If there were any alarms they’d tripped without knowing it…
No, the water was getting lighter. He could see a definite green glow to it now. “Mer’ika, what’s that?”
“If it’s a sump,” Mereel said, “there’ll be a vertical shaft leading up into a dry zone.”
“You’re a smart lad.”
“I know how kaminiise think. Remember the older section of Tipoca? How they first built the stilt-cities when the planet flooded?”
“I didn’t explore as widely as you kids did. In fact, I still don’t know all the places you managed to access.”
The Kaminoans loathed the Nulls. Uncommandable, Orun Wa said. Deviant. Disturbed. Ko Sai even sent Jango Fett an apology for how inadequate her product had turned out, promising to put it right in the Alpha batch after they’d “re-conditioned” the failures.
It would be good to see her again, and show her just how her “product” had grown up.
Now the vessel was in hazy water, meters from what looked like a break in the ceiling of the tunnel, and finally they edged forward into a pool of light. Mereel craned his neck.
“There you go, Kal’buir.”
Above the transparisteel cockpit canopy was a water-filled shaft, and it was clear enough to make out the surface. It didn’t look like fifty meters, though. Thirty, maybe. A dark shape sat motionless at the top: a hull.
“So that’s going to eat some pumping power,” Skirata said.
“Yeah, I think that’s below sea level. Might be limited by the geology, which I doubt, given the terraforming. Might be designed to flood the inner chamber in an emergency.”
“Let’s just crack it,” Skirata said.
“This is where it gets interesting, then.”
Skirata checked his blaster and blade again and felt his stomach churn then settle, the way it always did when he was ready to fight. “Take us up, Mer’ika”
It was hard to tell if anyone was up there waiting for them, or if there were any traps. But there was no dianoga, just brilliant pink-orange growths on the stone, and when Gi’ka broke the surface and the water ran off the canopy in rivulets, Skirata could see that they were in an empty chamber like a swimming pool with tiled edges and a bank of lighting in the ceiling. A dull gray ship a little bigger than the Wavechaser sat in the water, secured by a line and bobbing slightly as Gi’ka made waves.
Mereel took out his blaster, Kal prepared to jump out be-hind him, and the canopy popped open.
Gi’ka wasn’t stable on the surface. She threatened to roll like a canoe until Mereel hit something on the console and she stabilized. He brought her alongside the jetty and looped his fibercord line around a large cleat set on the permacrete rim. If they’d needed to make a fast exit from the craft, they’d have been out of luck. Skirata extracted himself from the hull and fell onto the jetty. There were times when the age difference weighed heavily.
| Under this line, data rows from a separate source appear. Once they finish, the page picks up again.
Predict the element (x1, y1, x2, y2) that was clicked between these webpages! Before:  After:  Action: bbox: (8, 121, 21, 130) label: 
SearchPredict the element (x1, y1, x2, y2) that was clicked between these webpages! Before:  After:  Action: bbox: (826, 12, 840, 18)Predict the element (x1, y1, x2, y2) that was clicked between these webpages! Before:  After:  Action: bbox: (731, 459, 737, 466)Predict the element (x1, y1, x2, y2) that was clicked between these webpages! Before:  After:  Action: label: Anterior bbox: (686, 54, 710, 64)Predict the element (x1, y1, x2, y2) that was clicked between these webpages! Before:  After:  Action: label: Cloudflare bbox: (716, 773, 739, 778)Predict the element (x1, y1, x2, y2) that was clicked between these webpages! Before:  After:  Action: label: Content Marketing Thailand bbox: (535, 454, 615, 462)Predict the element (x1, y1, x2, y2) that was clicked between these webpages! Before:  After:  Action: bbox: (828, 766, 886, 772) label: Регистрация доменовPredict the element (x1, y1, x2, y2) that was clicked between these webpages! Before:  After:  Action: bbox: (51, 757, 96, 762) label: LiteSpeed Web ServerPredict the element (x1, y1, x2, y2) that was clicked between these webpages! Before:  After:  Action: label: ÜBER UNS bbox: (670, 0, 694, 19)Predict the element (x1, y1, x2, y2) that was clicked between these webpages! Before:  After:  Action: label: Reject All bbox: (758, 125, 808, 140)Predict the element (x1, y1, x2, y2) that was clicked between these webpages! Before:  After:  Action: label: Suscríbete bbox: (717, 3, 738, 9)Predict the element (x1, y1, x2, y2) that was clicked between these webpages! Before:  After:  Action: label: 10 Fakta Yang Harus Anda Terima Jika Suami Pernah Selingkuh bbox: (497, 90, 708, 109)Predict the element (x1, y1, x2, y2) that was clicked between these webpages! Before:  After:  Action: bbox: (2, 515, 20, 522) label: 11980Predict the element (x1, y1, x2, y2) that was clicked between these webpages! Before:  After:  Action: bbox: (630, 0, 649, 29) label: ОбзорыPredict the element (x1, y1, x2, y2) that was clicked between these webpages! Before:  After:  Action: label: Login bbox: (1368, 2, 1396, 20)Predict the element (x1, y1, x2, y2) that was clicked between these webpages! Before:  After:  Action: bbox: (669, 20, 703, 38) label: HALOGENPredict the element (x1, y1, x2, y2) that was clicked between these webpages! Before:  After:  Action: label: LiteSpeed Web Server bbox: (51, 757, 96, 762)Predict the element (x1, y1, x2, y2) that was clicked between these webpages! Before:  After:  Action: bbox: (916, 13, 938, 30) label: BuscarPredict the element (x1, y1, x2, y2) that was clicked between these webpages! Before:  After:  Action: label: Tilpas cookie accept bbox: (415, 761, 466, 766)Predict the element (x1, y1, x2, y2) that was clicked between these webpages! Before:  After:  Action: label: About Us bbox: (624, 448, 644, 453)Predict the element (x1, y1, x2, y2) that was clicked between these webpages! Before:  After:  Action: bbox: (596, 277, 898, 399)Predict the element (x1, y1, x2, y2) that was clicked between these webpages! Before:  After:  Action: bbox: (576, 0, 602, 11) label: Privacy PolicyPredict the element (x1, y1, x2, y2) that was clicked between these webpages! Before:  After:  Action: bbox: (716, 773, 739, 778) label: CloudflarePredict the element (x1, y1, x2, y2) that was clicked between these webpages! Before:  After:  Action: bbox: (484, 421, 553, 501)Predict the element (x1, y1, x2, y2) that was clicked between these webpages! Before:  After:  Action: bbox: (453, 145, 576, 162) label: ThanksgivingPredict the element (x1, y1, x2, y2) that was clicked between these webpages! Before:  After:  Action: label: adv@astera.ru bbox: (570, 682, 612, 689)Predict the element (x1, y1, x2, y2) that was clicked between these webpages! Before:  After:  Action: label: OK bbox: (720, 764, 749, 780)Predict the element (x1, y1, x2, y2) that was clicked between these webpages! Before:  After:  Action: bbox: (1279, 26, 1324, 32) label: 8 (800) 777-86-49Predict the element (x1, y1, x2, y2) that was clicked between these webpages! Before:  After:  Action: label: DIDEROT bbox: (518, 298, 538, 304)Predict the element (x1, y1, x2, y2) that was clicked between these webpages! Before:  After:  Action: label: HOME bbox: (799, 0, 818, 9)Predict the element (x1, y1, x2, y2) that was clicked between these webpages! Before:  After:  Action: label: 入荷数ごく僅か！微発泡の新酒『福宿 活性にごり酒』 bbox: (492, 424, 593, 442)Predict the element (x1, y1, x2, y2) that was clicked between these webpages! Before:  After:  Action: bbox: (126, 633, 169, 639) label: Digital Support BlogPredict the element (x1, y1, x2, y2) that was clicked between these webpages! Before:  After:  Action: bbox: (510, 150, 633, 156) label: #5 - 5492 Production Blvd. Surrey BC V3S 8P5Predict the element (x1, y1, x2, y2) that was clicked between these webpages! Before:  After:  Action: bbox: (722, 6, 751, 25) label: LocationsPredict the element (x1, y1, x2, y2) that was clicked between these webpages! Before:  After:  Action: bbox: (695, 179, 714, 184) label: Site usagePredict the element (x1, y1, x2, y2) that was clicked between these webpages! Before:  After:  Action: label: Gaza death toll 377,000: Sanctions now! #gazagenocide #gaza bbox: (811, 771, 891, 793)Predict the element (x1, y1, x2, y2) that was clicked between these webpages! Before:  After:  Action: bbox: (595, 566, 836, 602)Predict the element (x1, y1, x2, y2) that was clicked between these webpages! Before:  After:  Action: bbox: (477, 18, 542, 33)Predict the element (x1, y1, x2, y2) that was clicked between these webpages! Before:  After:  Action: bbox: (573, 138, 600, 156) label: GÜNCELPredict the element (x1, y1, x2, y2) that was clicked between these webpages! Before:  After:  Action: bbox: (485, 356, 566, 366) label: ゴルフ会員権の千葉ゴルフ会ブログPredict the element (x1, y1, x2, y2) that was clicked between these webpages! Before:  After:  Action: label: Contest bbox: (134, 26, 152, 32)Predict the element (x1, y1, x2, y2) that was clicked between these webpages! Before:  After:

“I think we go in here…” Mereel indicated a single large bulkhead hatch set in one wall, and looked around for controls, which turned out to be set behind a watertight plate. He pried it open while Skirata stood ready to take on whatever might lie on the other side.
“Ready?”
“Ready, son.”
“Knock, knock …”
Mereel pushed a circuit disruptor into the control panel. The hatch opened, lifting from the lower edge and receding into a recess at the top. Skirata, one weapon in each hand, cycled through the range of visor options from infrared to EM and found he was staring straight ahead into another tunnel, but one whose walls were lined with pipes; at the end, it looked like a T-junction, with a passage off to either side. He moved along it with Mereel, each covering the other as they reached the end and checked either side.